Question

Find the required horizontal and vertical components of the given vectors. A person applies a force of $$210 \mathrm{N}$$ perpendicular to a jack handle that is at an angle of $$25^{\circ}$$ above the horizontal. What are the horizontal and vertical components of the force?

Answer

**step1 Determine the Angle of the Force Vector**

First, we need to determine the angle of the force vector relative to the horizontal. The jack handle is at an angle of $$25^{\circ}$$ above the horizontal. The force is applied perpendicular to the jack handle. When a force is applied to a jack handle, it is typically pushed downwards to lift an object. If the handle is angled upwards ($$25^{\circ}$$ above horizontal), pushing downwards on it means the force vector will point generally downwards and to the right. Therefore, the angle of the force vector will be $$90^{\circ}$$ less than the handle's angle relative to the horizontal.

$$ \text{Angle of force with horizontal} = \text{Angle of handle} - 90^{\circ} $$

Given: Angle of handle = $$25^{\circ}$$. Thus, the angle of the force vector is:

$$ 25^{\circ} - 90^{\circ} = -65^{\circ} $$

A negative angle indicates that it is measured clockwise from the positive horizontal axis. So, the force vector is in the fourth quadrant.

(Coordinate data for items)
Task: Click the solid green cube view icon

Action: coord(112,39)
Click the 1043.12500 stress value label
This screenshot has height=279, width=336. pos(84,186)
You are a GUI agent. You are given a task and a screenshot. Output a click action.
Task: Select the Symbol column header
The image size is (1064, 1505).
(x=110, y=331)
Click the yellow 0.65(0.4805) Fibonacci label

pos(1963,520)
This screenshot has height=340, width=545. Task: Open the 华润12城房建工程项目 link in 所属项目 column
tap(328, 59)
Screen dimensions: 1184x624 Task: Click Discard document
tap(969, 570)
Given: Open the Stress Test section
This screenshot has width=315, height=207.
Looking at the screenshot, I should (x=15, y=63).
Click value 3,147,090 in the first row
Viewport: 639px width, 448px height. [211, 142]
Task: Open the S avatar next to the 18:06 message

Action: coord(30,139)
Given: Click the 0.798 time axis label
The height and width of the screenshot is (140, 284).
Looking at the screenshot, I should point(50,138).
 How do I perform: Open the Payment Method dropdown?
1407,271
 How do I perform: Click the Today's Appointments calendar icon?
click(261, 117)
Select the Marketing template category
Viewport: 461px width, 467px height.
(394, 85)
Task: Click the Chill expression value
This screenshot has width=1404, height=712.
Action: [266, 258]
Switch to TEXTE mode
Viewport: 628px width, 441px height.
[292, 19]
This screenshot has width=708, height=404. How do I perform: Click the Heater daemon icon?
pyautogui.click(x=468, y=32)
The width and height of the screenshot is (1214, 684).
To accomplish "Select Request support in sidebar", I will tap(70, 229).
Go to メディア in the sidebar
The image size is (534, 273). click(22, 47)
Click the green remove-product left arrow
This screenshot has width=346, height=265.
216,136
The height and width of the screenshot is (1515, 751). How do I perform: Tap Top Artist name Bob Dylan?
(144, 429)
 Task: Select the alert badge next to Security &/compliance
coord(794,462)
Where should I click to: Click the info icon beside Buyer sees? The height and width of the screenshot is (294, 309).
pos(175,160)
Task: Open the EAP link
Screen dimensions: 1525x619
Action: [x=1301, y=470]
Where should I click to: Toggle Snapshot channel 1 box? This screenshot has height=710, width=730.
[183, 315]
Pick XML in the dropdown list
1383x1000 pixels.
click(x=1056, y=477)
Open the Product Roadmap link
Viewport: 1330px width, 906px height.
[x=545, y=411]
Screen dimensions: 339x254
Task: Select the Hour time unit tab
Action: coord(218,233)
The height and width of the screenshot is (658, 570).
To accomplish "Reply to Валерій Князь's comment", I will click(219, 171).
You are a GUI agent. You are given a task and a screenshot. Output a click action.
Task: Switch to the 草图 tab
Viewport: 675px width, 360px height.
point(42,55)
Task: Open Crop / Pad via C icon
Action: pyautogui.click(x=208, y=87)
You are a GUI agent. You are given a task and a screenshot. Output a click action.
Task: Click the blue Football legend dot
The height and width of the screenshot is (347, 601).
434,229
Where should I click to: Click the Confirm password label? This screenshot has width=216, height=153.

=== Job A ===
Quote the jack handle solution from "Given: Angle of" up to and including "the fourth quadrant.".
=== Job B ===
Continue the jack handle solution from the point at which it stops.

=== Expected answer A ===
Given: Angle of handle = $$25^{\circ}$$. Thus, the angle of the force vector is:

$$ 25^{\circ} - 90^{\circ} = -65^{\circ} $$

A negative angle indicates that it is measured clockwise from the positive horizontal axis. So, the force vector is in the fourth quadrant.

=== Expected answer B ===
**step2 Calculate the Horizontal Component of the Force**

The horizontal component of a force is found by multiplying the magnitude of the force by the cosine of its angle with the horizontal axis. The magnitude of the force is $$210 \mathrm{N}$$, and its angle is $$-65^{\circ}$$.

$$ \text{Horizontal Component} = \text{Force Magnitude} \times \cos(\text{Angle of Force}) $$

Therefore, the horizontal component (denoted as $$F_x$$) is:

$$ F_x = 210 \mathrm{N} \times \cos(-65^{\circ}) $$

Since $$\cos(-\theta) = \cos(\theta)$$, we have:

$$ F_x = 210 \mathrm{N} \times \cos(65^{\circ}) $$

Using a calculator, $$\cos(65^{\circ}) \approx 0.4226$$.

$$ F_x \approx 210 \times 0.4226 \approx 88.746 \mathrm{N} $$

Rounding to three significant figures, the horizontal component is approximately $$88.7 \mathrm{N}$$.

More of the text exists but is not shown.